A bacterial smear is a preparation that includes a small amount of culture spread in a very thin film on the surface of the slide.

1. Bacterial Smear Preparation
Anup Muni Bajracharya

2. • The first step in most bacterial staining
procedures is the preparation of a smear.
• A good smear preparation is the key to a good
stain.

4. • Requirements:
• Culture of Bacteria
• Glass slides
• Bunsen burner
• Inoculating loop
• Glassware marking pencil/ Permanent Marker

5. Step I: Preparation of the glass slide:
• Clean, grease free slides are needed for smear
preparation.
• Grease or oil from the fingers on slides must be
removed by washing the slides with soap and water
• Finally rinse the slide with 95% alcohol and dry it.
• Hold the slide by their edge.

6. • Step II: Labeling of slides:
• Proper labeling of the slide is essential.
• Every slides should be labeled clearly.
• A lead pencil /permanent CD marker is used to
write on the frosted areas of the glass slide.

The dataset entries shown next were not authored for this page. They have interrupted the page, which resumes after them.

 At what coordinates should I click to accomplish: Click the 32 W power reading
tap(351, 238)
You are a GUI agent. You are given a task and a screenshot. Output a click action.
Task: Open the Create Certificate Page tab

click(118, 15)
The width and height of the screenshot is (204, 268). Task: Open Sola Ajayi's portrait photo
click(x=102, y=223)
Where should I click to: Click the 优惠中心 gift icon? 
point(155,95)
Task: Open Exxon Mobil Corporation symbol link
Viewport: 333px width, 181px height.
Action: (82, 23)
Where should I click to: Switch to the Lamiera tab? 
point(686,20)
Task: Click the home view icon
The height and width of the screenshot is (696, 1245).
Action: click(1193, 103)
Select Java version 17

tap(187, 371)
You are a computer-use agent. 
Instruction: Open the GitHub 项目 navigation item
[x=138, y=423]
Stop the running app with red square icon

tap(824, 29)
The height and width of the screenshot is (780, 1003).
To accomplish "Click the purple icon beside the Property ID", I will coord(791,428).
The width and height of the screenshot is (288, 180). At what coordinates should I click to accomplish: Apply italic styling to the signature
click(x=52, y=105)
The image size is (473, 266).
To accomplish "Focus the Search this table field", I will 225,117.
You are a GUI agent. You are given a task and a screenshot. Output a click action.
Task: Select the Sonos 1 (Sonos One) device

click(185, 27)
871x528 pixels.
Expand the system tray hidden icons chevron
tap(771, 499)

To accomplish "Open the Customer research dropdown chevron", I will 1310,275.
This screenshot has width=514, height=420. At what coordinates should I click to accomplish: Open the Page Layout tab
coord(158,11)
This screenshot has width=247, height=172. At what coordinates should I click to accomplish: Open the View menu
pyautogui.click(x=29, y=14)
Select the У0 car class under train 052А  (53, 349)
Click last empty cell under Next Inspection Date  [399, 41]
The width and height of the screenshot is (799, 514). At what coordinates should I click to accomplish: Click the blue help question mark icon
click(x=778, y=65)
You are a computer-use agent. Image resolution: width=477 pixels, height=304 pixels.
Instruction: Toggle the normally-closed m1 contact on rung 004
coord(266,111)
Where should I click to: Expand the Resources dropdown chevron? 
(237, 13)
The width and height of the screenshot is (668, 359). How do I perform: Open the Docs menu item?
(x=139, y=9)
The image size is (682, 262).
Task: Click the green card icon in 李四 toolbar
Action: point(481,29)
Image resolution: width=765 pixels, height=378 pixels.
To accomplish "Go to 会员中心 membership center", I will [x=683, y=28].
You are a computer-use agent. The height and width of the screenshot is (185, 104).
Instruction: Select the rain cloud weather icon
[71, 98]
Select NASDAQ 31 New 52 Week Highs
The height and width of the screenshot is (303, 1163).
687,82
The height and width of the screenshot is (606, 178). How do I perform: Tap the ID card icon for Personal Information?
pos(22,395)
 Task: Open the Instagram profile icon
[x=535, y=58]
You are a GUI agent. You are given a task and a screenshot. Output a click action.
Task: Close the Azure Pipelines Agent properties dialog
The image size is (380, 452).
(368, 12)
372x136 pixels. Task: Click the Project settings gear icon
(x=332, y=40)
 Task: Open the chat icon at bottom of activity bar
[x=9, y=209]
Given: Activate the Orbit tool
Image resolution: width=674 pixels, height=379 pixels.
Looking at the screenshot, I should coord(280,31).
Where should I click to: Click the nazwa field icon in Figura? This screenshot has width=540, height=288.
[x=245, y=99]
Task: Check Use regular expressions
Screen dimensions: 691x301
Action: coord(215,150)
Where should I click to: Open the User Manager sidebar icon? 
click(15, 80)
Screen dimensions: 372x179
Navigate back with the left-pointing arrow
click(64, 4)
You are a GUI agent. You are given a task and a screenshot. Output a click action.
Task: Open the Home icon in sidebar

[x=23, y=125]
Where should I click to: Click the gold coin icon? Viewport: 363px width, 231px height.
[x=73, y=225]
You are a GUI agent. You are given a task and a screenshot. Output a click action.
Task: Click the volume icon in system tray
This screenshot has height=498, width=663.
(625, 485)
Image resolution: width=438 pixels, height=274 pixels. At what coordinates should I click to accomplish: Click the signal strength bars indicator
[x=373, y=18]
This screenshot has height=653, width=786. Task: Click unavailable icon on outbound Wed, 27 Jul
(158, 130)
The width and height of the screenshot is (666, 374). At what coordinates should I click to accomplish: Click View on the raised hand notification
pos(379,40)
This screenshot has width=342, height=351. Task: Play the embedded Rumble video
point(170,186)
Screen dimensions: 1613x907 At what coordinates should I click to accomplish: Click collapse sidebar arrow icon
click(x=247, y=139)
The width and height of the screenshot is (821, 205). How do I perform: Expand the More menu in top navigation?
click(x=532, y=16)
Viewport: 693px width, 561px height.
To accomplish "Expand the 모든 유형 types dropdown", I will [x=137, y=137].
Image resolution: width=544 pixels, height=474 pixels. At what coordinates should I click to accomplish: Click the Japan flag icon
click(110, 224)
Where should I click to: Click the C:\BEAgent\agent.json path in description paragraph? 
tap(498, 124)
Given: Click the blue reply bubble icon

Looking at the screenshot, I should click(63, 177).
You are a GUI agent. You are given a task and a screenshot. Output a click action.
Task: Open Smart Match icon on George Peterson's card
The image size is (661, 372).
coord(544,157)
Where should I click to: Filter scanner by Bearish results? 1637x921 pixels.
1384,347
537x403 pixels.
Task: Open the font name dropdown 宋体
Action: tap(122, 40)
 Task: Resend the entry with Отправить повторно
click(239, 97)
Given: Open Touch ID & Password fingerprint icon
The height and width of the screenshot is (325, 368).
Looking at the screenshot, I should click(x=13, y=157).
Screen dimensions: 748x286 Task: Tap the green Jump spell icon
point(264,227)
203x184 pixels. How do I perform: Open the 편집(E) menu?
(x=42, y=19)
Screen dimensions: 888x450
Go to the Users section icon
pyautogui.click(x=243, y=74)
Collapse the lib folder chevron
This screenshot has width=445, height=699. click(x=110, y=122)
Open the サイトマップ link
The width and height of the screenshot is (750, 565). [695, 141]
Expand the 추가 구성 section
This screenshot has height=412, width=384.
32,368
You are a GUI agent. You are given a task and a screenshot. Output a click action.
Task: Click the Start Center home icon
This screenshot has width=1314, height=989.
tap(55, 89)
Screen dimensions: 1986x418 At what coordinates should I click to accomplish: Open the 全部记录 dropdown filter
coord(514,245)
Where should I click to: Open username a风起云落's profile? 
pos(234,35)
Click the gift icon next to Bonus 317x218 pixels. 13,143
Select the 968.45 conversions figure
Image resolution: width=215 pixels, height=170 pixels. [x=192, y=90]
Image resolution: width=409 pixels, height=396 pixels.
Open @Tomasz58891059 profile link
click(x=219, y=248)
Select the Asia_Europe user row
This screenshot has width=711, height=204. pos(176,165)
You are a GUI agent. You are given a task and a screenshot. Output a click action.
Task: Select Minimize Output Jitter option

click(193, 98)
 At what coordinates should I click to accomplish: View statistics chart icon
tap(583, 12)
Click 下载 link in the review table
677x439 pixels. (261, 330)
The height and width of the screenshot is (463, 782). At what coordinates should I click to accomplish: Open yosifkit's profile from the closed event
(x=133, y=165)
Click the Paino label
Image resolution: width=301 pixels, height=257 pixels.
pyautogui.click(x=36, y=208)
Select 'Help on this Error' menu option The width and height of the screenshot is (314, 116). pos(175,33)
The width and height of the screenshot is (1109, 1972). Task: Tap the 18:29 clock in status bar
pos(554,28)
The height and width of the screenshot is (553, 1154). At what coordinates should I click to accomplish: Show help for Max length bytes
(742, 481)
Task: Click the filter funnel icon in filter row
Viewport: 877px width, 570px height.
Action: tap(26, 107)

7. • Step III: Preparation of smear:
• An evenly spread smear should be prepared covering area
of 15-20mm diameter.
• Avoid thick and dense smear because thick smear prevent
light penetration to visualize the morphology of cell.
• A good smear is one that, when dried, appears as a thin
whitish layer or film. The print of textbook should be legible
through the smear.

8. i. Broth cultures (liquid medium)
• Re-Suspend the culture by tapping the tube with your finger.
• Depending on the size of the loop, one or two loopfuls should be
applied to the center of the slide with a sterile inoculating loop and
spread evenly over an area.
• Allow the smear to air-dry
Different techniques are used for smear preparation depending upon culture media

10. ii. Culture plates (Solid medium)
• Suspension is accomplished by spreading the cells in a circular motion in
the drop of water with the loop. This helps to avoid cell clumping.
• The finished smear should occupy an area about the size of a nickel and
should appear as a translucent, or semitransparent, whitish film
• Place a drop of water into the circle that has been created on the slide.
• Using a sterilized and cooled inoculation loop, obtain a very small sample of
a bacterial colony from the culture palte.
• Gently mix the bacteria into the water drop.

11. • Step IV: Air dry
• Smear should be allowed to dry completely at
room temperature at safe place

12. • Step V: Fixation of smear:
• The purpose of fixation of smear is to preserve and
prevent smear being washed away during staining.
• Heat fixation
• After smear is air dried completely, rapidly pass the 3-4
times through flame of Bunsen burner or sprit lamp.
• Avoid too much heating.
• After heat fix, allow the smear to cool before staining.